(INPUT RECORDS Opens)
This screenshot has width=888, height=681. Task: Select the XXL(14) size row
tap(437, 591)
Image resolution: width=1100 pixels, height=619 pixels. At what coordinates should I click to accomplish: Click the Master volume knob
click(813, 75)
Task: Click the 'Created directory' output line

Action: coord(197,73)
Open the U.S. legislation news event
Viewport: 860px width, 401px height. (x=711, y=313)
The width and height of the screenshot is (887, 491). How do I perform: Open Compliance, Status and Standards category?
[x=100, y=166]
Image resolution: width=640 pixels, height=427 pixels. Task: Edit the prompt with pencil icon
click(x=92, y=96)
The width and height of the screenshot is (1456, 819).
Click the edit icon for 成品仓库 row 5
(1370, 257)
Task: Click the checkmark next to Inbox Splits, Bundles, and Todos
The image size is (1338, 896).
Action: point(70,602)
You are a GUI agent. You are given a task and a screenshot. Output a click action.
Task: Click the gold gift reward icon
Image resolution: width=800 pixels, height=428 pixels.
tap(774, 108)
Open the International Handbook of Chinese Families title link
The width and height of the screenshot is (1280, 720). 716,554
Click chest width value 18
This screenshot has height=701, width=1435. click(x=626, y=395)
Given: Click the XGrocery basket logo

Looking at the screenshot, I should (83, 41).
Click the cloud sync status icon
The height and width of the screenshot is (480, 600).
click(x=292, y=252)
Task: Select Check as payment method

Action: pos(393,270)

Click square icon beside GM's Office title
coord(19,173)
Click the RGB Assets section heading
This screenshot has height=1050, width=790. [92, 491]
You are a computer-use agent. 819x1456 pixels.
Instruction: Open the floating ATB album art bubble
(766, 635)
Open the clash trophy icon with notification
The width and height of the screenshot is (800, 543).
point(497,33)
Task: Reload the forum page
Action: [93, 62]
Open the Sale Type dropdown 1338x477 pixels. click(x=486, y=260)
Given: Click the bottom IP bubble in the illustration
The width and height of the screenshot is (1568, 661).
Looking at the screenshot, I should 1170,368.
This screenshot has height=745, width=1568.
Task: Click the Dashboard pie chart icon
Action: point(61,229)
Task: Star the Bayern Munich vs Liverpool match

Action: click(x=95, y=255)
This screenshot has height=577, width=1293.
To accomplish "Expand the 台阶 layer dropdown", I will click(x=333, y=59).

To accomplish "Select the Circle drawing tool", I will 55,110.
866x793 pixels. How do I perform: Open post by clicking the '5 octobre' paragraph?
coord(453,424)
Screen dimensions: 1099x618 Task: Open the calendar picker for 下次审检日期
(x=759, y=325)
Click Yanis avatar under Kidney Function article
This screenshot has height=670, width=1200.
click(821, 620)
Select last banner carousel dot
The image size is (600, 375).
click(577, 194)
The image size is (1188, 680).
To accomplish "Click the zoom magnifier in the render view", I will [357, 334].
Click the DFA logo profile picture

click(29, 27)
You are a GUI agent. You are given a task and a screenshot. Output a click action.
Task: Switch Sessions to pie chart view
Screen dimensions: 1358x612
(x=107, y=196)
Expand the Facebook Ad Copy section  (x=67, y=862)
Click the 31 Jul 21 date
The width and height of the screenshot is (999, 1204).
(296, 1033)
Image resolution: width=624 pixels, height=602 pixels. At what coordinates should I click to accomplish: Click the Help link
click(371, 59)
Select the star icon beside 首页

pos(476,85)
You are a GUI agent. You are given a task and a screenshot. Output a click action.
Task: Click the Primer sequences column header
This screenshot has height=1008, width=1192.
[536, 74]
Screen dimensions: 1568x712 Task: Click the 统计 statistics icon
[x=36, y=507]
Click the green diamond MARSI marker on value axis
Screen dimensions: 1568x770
(INPUT RECORDS Closes)
# [WORK ORDER]
Where a line in the records above contains the string "dropdown", copy that line.

# [ANSWER SECTION]
Open the Sale Type dropdown 1338x477 pixels. click(x=486, y=260)
To accomplish "Expand the 台阶 layer dropdown", I will click(x=333, y=59).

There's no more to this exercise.